▶ TASK BRIEF: Copy out word for word the entries from the line containing "This screenshot has height=978, width=1866." through the line containing "click(x=180, y=726)", both included, and nothing else.

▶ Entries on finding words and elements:
>> start
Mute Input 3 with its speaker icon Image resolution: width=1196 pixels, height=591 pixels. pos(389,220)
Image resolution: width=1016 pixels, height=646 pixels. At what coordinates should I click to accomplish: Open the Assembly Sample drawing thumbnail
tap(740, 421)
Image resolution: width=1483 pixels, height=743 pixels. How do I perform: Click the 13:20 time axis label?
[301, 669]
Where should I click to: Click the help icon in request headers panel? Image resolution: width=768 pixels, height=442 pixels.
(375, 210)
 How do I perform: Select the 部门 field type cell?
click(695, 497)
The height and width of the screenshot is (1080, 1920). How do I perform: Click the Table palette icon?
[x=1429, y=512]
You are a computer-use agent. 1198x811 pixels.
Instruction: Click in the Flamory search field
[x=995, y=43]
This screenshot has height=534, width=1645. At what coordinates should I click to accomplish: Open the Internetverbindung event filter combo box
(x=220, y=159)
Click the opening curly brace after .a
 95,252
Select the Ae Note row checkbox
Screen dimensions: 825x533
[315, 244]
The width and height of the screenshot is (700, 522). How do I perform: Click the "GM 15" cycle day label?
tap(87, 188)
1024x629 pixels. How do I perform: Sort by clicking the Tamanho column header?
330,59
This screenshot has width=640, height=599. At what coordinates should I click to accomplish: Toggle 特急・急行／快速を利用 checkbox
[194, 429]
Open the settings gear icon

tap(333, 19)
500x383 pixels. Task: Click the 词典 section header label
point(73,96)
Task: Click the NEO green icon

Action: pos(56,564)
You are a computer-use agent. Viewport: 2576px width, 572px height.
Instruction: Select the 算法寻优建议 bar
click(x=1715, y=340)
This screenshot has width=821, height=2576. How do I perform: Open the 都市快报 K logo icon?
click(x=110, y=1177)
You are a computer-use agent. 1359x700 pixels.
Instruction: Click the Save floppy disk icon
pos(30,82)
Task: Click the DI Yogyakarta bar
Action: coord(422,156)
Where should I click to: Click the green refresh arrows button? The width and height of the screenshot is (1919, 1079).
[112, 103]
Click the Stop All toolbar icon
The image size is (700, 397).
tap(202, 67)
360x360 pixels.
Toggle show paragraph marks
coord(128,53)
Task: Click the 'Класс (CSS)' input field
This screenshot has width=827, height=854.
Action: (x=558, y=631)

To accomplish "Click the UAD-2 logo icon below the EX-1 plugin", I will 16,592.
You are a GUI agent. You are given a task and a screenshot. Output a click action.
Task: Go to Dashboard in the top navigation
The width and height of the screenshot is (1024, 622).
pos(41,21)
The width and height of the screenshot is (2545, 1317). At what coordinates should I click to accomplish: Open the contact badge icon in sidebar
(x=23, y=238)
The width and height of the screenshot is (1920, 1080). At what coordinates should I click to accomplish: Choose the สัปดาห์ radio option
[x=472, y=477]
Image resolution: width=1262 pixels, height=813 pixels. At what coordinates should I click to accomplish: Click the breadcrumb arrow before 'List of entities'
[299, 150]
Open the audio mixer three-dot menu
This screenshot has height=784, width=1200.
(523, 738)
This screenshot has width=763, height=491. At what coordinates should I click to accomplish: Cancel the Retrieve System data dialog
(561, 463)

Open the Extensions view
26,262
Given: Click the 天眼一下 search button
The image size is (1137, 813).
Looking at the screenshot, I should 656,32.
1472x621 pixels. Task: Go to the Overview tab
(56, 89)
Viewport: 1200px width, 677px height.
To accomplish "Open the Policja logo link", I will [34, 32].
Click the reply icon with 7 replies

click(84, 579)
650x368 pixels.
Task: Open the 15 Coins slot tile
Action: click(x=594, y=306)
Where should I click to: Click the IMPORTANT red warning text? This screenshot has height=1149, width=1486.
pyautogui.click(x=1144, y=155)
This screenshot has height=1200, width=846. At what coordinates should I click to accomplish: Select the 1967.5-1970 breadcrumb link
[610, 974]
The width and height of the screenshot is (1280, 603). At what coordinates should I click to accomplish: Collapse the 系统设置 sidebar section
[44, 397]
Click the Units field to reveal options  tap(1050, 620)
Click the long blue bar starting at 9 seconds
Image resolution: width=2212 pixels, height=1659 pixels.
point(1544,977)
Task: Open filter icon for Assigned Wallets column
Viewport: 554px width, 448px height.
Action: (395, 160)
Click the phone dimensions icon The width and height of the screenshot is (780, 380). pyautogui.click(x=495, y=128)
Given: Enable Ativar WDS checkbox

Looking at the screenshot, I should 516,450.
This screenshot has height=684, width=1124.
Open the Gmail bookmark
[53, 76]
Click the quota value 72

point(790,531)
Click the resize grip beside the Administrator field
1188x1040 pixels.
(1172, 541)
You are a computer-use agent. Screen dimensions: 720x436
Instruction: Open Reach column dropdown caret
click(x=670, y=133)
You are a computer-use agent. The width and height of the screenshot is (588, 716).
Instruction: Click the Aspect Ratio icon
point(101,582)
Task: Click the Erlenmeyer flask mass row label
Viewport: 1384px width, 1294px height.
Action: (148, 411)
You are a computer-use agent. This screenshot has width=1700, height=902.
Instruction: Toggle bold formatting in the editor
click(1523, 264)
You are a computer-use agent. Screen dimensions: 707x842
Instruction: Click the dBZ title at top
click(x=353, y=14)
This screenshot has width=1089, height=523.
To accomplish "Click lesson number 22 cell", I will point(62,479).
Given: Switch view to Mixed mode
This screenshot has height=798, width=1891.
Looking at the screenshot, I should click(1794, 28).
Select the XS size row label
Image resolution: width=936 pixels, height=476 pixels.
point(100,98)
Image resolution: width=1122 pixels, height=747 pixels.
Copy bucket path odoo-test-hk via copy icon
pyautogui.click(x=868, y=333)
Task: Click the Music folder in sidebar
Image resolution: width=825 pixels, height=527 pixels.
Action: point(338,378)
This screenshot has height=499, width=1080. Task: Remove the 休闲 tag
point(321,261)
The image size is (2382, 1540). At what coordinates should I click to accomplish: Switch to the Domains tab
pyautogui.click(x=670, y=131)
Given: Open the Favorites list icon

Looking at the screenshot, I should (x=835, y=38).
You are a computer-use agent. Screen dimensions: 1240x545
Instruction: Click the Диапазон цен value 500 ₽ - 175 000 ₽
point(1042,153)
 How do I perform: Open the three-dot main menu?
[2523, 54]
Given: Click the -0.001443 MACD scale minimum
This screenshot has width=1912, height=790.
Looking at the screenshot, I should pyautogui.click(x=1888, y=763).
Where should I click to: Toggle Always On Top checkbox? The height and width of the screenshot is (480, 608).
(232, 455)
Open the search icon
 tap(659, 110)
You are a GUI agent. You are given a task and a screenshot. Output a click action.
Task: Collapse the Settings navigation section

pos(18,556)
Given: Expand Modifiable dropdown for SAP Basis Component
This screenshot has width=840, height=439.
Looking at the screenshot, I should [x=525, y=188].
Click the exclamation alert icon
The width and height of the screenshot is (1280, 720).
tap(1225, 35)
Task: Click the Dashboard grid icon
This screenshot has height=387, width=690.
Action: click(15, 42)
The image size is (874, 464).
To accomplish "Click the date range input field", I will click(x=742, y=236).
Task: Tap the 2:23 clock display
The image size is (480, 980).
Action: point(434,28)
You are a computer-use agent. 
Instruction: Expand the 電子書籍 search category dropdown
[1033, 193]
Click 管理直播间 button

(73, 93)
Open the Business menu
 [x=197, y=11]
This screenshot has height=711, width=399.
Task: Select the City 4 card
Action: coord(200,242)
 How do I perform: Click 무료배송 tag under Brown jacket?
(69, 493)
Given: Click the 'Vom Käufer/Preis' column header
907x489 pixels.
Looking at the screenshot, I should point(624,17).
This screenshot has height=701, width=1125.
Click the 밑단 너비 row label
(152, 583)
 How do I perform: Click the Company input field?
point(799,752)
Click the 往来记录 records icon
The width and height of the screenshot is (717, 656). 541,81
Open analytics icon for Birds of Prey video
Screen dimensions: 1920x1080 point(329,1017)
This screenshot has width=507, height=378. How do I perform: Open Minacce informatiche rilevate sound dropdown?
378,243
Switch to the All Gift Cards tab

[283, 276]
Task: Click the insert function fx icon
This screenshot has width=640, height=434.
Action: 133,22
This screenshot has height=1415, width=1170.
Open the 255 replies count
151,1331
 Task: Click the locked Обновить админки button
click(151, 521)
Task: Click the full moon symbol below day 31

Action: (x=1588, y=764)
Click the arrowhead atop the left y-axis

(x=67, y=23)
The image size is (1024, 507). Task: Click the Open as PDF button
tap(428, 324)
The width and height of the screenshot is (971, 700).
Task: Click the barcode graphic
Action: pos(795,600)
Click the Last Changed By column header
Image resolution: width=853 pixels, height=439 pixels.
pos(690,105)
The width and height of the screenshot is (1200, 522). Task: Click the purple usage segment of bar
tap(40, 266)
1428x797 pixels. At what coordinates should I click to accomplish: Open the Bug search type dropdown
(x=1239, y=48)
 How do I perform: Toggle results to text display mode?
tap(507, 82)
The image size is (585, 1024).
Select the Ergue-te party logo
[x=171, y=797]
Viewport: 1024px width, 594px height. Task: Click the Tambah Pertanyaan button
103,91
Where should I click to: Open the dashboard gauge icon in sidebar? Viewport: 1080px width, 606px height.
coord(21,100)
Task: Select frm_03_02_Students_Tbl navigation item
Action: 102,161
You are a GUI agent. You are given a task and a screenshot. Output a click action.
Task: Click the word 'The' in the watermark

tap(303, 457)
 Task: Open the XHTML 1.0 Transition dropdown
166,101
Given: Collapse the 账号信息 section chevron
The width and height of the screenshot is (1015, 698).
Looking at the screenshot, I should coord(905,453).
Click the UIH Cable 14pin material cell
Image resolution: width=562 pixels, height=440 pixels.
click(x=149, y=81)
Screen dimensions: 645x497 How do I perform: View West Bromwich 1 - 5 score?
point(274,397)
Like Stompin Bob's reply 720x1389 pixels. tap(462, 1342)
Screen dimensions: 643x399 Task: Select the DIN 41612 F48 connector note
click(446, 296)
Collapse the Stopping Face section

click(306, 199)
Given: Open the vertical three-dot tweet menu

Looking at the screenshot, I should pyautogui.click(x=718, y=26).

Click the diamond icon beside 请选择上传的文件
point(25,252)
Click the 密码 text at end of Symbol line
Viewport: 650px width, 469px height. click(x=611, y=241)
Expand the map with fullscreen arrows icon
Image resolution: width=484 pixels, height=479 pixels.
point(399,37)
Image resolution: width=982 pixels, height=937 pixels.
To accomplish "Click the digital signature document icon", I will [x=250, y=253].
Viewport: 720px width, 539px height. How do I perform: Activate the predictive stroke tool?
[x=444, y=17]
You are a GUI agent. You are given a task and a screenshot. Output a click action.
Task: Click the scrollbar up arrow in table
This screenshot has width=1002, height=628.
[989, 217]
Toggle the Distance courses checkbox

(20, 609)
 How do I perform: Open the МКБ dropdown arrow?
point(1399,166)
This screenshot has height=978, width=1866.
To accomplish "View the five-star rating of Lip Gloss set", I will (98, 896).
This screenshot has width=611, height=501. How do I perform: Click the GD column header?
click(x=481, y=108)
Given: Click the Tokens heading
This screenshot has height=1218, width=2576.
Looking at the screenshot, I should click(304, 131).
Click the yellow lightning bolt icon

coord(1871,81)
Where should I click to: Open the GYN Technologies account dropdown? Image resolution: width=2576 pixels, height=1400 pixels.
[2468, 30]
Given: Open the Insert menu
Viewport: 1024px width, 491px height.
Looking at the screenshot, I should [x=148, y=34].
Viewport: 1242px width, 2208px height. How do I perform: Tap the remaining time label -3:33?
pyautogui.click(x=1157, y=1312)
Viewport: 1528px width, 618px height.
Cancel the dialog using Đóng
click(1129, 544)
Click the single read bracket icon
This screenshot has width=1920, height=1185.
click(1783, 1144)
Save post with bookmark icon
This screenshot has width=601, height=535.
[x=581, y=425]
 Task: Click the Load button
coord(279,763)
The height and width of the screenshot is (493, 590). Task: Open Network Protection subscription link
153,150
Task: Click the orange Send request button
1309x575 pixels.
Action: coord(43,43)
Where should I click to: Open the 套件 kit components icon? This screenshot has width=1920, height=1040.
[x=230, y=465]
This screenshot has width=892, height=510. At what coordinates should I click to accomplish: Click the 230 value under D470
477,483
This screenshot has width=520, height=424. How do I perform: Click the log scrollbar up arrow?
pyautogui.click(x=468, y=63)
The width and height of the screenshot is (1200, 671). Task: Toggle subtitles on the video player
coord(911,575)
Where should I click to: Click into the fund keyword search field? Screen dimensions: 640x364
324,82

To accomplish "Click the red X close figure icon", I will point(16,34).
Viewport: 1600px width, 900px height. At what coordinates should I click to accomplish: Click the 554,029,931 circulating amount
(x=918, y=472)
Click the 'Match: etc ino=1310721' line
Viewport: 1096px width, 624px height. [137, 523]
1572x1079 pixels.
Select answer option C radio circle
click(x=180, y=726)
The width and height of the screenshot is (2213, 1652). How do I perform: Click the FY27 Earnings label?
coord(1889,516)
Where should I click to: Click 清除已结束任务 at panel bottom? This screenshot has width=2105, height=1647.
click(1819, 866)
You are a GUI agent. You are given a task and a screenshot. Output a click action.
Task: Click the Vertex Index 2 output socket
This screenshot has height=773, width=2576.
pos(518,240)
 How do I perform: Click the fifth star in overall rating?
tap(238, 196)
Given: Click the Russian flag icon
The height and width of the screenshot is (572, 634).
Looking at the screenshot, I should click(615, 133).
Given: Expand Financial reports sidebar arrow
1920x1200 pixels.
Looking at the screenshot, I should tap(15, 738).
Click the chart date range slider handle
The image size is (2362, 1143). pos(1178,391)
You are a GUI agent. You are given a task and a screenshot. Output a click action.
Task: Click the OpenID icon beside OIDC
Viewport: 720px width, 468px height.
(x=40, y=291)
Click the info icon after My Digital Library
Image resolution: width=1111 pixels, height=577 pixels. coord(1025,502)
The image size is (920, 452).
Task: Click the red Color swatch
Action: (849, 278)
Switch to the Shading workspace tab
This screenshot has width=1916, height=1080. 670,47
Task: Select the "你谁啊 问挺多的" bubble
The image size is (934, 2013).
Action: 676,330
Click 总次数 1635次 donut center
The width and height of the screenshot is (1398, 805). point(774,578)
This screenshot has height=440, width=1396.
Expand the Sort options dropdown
>> end
▶ THE REPLY:
This screenshot has height=978, width=1866.
To accomplish "View the five-star rating of Lip Gloss set", I will (98, 896).
This screenshot has width=611, height=501. How do I perform: Click the GD column header?
click(x=481, y=108)
Given: Click the Tokens heading
This screenshot has height=1218, width=2576.
Looking at the screenshot, I should click(304, 131).
Click the yellow lightning bolt icon

coord(1871,81)
Where should I click to: Open the GYN Technologies account dropdown? Image resolution: width=2576 pixels, height=1400 pixels.
[2468, 30]
Given: Open the Insert menu
Viewport: 1024px width, 491px height.
Looking at the screenshot, I should [x=148, y=34].
Viewport: 1242px width, 2208px height. How do I perform: Tap the remaining time label -3:33?
pyautogui.click(x=1157, y=1312)
Viewport: 1528px width, 618px height.
Cancel the dialog using Đóng
click(1129, 544)
Click the single read bracket icon
This screenshot has width=1920, height=1185.
click(1783, 1144)
Save post with bookmark icon
This screenshot has width=601, height=535.
[x=581, y=425]
 Task: Click the Load button
coord(279,763)
The height and width of the screenshot is (493, 590). Task: Open Network Protection subscription link
153,150
Task: Click the orange Send request button
1309x575 pixels.
Action: coord(43,43)
Where should I click to: Open the 套件 kit components icon? This screenshot has width=1920, height=1040.
[x=230, y=465]
This screenshot has width=892, height=510. At what coordinates should I click to accomplish: Click the 230 value under D470
477,483
This screenshot has width=520, height=424. How do I perform: Click the log scrollbar up arrow?
pyautogui.click(x=468, y=63)
The width and height of the screenshot is (1200, 671). Task: Toggle subtitles on the video player
coord(911,575)
Where should I click to: Click into the fund keyword search field? Screen dimensions: 640x364
324,82

To accomplish "Click the red X close figure icon", I will point(16,34).
Viewport: 1600px width, 900px height. At what coordinates should I click to accomplish: Click the 554,029,931 circulating amount
(x=918, y=472)
Click the 'Match: etc ino=1310721' line
Viewport: 1096px width, 624px height. [137, 523]
1572x1079 pixels.
Select answer option C radio circle
click(x=180, y=726)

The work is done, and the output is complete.